- _YOUR TASK_
Search each line of the data for the word "folder"; copy every line where it is found.

- _DATA_
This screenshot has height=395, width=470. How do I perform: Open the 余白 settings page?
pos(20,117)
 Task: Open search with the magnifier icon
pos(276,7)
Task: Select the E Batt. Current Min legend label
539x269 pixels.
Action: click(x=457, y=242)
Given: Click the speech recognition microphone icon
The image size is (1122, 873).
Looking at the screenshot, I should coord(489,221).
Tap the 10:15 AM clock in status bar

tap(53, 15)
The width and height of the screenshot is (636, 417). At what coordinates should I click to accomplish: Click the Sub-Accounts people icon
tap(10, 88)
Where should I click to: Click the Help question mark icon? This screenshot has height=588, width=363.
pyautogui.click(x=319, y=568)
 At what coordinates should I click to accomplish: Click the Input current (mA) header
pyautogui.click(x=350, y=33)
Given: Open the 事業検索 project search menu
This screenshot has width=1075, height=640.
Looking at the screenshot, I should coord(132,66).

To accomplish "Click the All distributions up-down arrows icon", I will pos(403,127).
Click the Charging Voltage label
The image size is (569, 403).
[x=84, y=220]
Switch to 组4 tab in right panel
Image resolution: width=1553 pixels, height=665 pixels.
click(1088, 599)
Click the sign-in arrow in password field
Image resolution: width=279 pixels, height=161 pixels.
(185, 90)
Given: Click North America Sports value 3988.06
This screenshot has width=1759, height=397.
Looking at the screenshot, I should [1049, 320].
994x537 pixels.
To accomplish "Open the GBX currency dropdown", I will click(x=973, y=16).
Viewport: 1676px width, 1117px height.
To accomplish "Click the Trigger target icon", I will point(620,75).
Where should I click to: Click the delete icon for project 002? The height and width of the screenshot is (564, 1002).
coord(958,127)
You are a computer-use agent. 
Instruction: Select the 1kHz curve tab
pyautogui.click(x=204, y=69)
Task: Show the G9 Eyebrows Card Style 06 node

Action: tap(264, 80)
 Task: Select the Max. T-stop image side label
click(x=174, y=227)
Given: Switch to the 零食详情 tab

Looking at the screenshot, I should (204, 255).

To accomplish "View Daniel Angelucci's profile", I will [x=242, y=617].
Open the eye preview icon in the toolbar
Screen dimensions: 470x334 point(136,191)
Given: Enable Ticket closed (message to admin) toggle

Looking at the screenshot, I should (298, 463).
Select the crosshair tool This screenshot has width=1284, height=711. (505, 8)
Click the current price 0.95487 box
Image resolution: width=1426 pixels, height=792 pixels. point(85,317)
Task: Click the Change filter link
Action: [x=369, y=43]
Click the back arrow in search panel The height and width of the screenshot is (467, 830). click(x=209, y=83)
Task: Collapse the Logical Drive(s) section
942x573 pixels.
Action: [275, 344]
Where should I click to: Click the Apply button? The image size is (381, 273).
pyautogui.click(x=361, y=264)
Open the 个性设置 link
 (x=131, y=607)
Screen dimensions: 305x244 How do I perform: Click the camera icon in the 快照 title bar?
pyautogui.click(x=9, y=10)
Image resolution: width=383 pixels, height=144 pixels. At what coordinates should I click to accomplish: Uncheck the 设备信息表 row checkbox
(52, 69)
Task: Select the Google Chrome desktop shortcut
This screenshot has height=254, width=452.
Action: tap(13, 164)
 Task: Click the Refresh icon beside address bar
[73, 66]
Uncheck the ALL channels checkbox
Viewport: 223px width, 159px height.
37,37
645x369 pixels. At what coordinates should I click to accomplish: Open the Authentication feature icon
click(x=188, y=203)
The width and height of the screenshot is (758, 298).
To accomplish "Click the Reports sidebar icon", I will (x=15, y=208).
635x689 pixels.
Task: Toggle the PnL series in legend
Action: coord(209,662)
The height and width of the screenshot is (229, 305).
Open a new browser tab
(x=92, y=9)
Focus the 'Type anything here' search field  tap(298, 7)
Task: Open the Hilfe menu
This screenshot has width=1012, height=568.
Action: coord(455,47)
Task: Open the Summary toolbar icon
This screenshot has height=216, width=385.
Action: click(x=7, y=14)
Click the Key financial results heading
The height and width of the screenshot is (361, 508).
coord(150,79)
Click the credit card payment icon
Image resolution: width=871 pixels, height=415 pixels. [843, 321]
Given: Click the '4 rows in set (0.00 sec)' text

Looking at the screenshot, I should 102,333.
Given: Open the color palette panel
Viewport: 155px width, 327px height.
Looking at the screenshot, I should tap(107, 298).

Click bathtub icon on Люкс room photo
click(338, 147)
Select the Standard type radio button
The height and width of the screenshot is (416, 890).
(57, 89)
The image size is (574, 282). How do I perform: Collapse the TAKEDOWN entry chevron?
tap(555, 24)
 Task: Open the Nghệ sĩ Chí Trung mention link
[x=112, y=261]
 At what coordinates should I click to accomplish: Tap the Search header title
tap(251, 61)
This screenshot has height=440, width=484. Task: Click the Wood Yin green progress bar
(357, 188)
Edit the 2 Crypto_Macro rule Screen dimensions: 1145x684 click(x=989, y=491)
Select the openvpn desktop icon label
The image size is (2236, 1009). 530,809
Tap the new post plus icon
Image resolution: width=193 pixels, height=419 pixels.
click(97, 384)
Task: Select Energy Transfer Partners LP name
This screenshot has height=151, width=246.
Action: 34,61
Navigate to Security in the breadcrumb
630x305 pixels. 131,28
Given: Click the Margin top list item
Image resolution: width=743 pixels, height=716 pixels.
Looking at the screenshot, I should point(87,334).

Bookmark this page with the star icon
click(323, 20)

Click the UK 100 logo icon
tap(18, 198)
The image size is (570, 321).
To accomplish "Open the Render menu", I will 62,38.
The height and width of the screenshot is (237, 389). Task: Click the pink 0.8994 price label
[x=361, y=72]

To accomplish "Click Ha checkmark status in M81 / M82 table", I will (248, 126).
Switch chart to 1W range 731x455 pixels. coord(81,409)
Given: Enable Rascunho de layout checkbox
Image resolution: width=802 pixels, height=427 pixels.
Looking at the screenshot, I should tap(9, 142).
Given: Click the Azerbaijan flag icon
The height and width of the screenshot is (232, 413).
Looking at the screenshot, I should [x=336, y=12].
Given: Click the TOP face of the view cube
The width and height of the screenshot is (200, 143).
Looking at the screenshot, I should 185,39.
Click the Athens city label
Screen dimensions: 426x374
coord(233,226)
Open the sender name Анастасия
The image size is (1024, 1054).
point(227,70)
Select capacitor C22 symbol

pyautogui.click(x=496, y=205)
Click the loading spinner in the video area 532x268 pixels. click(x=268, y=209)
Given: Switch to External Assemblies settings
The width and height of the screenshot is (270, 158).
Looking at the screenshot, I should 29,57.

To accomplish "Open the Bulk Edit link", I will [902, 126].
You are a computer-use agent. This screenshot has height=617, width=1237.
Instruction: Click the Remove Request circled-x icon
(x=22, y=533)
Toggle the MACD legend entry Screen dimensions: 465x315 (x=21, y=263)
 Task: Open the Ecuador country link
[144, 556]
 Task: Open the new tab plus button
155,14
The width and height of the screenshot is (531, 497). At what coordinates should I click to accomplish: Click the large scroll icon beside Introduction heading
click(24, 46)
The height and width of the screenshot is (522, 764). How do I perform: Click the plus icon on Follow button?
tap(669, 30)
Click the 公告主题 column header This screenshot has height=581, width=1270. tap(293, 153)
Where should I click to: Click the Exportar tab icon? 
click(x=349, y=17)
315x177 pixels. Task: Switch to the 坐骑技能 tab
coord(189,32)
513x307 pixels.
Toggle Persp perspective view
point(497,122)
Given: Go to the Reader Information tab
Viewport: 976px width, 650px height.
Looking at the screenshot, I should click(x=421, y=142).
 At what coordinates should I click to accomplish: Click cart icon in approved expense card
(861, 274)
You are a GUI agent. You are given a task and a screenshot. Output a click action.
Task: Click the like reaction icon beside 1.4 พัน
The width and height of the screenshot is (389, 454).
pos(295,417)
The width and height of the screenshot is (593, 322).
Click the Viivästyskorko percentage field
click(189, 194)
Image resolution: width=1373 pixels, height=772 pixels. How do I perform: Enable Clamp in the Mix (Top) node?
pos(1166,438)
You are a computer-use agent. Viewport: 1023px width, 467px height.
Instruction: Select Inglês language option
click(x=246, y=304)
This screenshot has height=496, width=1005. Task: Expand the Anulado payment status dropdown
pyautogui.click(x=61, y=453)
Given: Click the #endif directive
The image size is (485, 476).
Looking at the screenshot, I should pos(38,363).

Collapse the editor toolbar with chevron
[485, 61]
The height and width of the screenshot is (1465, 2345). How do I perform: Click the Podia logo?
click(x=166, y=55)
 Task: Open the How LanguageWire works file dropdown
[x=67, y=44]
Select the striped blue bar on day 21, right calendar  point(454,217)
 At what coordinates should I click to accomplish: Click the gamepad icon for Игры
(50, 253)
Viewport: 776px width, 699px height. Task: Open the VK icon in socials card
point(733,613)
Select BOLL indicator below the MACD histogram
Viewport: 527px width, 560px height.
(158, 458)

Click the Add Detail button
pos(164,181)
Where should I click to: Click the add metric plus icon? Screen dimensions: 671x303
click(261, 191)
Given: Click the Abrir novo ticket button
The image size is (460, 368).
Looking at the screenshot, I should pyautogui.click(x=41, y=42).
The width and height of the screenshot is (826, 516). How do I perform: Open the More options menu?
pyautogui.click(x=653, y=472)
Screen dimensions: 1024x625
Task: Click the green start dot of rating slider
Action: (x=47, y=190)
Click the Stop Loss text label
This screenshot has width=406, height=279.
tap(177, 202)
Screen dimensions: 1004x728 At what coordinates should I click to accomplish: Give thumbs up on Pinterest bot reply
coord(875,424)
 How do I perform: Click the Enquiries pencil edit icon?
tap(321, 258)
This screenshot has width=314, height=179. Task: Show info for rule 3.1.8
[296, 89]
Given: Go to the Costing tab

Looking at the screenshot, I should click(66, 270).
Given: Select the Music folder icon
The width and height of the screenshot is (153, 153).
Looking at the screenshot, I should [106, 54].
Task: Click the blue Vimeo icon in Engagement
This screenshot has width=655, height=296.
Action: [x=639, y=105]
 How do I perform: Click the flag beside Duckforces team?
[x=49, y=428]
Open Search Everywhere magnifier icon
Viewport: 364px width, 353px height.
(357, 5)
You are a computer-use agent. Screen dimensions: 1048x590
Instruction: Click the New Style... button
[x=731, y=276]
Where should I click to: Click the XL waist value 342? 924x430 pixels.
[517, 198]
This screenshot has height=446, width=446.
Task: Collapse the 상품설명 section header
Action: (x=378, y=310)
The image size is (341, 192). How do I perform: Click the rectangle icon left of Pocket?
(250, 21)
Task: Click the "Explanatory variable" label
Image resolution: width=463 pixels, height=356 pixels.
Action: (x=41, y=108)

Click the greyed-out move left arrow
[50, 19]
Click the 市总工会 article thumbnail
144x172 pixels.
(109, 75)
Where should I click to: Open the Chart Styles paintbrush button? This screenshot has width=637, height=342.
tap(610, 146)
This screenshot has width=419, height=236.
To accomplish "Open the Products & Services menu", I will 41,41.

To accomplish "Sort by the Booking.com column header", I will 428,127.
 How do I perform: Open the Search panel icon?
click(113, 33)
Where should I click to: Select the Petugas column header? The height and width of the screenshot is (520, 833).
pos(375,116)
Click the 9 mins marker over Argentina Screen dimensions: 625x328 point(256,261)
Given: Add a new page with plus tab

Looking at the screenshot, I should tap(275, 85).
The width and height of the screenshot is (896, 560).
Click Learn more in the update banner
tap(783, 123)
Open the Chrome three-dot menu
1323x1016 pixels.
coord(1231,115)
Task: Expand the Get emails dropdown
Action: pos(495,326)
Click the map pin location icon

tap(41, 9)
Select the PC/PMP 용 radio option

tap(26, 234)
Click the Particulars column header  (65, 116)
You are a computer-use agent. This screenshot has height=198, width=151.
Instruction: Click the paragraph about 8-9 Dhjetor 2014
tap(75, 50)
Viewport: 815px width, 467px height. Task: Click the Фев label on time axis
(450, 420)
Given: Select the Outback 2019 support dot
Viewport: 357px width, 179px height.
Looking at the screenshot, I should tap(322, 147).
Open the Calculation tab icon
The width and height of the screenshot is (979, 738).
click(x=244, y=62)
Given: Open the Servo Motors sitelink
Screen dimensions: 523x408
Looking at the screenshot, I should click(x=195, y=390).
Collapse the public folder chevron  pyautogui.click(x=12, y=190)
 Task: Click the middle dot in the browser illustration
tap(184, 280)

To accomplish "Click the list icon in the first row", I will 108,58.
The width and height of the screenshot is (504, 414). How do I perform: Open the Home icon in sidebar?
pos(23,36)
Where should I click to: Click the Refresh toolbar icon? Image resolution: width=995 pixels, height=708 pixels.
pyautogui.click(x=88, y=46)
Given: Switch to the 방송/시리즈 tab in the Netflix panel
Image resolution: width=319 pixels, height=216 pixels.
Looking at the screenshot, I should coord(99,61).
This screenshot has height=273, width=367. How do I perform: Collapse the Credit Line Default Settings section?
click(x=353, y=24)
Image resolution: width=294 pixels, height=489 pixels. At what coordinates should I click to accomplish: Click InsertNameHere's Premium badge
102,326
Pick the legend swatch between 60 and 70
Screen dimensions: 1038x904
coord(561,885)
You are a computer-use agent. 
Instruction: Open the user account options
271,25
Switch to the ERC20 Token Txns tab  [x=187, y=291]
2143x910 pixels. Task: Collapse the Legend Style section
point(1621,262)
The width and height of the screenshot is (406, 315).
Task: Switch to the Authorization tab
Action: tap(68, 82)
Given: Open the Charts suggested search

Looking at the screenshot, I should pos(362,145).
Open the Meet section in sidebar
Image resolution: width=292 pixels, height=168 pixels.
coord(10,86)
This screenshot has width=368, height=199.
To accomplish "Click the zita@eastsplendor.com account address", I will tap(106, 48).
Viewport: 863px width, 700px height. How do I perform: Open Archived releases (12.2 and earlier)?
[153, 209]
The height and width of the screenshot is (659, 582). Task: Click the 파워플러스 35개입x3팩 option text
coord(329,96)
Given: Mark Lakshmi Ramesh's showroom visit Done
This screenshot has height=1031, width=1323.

- _RESULT OF THIS EXERCISE_
Given: Select the Music folder icon
Collapse the public folder chevron  pyautogui.click(x=12, y=190)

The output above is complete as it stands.